Start of Stored data
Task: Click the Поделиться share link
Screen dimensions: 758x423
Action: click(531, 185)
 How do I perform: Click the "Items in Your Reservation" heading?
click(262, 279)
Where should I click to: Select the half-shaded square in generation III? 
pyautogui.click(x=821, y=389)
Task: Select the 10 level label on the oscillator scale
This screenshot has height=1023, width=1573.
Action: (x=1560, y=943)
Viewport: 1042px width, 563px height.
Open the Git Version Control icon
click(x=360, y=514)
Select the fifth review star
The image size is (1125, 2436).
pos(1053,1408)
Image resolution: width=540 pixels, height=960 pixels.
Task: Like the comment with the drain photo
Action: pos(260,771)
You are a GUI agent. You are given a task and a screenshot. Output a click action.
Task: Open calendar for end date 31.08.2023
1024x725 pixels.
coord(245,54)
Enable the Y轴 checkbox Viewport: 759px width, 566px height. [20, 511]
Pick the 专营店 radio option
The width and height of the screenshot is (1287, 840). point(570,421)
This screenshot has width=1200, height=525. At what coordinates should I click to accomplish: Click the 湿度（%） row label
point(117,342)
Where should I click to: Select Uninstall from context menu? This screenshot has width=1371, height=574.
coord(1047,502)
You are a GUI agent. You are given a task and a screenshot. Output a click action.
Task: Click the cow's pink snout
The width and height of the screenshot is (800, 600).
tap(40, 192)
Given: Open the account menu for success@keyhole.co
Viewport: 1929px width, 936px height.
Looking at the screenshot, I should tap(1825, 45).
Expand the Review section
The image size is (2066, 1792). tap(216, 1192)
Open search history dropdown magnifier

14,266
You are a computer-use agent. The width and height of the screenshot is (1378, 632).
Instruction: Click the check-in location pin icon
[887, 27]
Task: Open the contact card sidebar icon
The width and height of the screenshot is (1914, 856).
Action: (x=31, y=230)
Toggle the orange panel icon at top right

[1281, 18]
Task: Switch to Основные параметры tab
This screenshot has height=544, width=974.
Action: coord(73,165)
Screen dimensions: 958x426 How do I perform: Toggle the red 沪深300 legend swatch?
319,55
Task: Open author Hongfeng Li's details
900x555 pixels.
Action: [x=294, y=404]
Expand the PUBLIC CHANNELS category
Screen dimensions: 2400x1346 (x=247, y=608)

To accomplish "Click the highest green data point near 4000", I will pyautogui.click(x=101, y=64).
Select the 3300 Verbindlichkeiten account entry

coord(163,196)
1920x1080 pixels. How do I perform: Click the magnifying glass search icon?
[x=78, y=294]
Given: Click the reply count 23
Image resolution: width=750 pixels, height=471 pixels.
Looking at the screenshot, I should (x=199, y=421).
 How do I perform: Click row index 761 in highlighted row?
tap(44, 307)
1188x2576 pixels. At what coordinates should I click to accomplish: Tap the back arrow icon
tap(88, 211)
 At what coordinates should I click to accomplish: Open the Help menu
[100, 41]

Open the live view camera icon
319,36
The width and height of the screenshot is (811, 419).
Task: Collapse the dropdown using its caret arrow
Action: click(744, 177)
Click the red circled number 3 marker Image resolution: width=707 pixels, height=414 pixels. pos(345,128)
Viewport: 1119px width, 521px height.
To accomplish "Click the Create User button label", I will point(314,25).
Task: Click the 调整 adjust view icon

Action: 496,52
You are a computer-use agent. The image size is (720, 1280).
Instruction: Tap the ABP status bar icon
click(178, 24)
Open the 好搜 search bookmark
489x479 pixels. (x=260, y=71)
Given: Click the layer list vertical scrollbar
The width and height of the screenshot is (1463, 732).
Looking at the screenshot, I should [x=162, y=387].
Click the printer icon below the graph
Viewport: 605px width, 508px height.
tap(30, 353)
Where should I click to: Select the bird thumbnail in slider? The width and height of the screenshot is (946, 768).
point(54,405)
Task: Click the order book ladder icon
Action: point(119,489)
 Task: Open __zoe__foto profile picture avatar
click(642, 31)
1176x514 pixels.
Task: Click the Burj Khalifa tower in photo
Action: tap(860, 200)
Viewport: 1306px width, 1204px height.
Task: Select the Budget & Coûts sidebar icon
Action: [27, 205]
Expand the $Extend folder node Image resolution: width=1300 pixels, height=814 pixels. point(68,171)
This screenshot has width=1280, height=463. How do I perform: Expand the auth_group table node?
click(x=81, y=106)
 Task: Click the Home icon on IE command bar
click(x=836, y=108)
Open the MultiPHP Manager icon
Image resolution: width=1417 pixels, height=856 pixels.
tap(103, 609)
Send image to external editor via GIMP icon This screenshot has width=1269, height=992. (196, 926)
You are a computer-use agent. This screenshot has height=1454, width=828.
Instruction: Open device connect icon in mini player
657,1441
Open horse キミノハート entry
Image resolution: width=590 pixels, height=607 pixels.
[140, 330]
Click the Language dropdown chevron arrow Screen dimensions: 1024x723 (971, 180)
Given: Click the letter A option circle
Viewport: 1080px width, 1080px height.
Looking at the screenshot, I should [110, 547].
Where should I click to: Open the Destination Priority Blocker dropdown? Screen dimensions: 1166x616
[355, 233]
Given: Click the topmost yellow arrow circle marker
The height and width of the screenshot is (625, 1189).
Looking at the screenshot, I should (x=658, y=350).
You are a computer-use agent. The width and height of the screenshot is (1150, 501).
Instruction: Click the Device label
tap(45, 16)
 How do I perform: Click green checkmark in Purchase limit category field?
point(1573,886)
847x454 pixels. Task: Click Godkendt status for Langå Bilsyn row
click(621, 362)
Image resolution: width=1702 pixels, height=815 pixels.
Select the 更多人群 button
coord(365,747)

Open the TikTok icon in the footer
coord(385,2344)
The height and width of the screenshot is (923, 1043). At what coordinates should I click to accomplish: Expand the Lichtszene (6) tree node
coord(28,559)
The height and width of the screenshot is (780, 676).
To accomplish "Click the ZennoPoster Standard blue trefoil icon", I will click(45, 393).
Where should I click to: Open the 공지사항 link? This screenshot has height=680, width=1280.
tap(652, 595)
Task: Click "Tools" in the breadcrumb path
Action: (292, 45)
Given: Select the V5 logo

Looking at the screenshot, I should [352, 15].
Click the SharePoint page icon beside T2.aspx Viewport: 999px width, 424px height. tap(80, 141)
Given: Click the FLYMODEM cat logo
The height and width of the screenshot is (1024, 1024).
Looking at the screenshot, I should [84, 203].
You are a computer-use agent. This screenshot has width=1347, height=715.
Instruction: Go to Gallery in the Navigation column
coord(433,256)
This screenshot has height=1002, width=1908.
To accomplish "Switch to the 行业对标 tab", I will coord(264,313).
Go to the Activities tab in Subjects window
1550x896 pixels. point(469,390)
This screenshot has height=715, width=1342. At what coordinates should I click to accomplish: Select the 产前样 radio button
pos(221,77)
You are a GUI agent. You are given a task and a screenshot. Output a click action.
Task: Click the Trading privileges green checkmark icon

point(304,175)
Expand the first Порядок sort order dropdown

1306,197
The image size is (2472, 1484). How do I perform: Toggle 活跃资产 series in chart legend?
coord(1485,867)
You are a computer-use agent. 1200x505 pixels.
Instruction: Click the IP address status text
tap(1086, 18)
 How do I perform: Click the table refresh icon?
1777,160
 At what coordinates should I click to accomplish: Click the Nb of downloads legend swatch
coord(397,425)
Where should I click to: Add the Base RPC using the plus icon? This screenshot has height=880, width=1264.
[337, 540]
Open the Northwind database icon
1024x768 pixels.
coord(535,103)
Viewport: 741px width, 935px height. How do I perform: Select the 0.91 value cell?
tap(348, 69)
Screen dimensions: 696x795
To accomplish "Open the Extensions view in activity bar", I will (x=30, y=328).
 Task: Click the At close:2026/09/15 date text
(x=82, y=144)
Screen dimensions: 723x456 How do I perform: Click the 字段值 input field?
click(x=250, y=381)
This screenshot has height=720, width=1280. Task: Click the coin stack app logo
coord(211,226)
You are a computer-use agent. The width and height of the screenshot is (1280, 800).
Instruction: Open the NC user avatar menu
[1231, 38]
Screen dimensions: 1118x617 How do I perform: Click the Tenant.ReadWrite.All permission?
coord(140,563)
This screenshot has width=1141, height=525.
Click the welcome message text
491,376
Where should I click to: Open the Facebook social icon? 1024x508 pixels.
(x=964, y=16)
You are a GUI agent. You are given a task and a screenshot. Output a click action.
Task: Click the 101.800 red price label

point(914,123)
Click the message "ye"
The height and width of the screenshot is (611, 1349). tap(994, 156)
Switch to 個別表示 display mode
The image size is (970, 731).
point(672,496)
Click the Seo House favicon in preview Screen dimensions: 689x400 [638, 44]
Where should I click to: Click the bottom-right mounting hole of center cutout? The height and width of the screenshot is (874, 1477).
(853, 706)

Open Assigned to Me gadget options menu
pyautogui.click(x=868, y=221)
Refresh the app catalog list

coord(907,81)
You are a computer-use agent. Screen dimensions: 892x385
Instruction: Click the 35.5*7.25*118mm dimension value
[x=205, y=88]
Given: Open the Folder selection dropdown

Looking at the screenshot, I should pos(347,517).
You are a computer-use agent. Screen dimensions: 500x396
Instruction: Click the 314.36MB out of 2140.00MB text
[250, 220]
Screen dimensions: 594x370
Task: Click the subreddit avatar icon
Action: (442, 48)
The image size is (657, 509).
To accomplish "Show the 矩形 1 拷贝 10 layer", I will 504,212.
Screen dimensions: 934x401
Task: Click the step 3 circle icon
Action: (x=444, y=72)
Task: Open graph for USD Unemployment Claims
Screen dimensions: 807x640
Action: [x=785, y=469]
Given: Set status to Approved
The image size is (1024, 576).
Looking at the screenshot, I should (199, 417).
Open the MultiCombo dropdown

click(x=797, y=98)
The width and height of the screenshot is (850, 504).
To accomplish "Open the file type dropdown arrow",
End of Stored data
▶ Problem to work on: Take from the material above every line that includes the word "Switch".

▶ Answer for the task:
Task: Switch to Основные параметры tab
To accomplish "Switch to the 行业对标 tab", I will coord(264,313).
Switch to 個別表示 display mode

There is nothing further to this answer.